• **What this task involves**: Could you repeat, word for word, only the lines from the one containing "Image resolution: width=419" through the final line of the records below?

====== The data

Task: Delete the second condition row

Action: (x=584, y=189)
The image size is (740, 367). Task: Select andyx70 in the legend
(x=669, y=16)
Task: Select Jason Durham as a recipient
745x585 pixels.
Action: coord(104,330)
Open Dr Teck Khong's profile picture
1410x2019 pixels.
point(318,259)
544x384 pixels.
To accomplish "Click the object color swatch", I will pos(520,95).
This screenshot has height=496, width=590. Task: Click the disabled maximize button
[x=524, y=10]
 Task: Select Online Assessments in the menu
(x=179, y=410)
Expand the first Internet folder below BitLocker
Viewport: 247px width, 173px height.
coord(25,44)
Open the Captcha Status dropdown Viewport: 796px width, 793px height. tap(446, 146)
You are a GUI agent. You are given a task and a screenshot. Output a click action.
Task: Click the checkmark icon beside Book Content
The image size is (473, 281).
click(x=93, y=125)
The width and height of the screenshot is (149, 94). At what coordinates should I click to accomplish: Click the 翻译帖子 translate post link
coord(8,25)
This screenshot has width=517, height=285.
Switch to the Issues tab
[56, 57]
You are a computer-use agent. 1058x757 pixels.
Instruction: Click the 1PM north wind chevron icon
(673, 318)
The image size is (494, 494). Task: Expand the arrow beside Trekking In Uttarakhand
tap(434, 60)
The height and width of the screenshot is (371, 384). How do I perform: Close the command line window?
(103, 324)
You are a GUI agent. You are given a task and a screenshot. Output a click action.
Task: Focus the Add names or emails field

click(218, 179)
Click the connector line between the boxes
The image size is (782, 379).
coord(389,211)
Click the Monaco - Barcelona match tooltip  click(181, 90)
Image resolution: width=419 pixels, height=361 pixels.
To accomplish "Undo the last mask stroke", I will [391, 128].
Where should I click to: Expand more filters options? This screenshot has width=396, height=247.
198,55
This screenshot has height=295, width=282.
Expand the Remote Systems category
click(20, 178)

============

• **Solution to this problem**:
Image resolution: width=419 pixels, height=361 pixels.
To accomplish "Undo the last mask stroke", I will [391, 128].
Where should I click to: Expand more filters options? This screenshot has width=396, height=247.
198,55
This screenshot has height=295, width=282.
Expand the Remote Systems category
click(20, 178)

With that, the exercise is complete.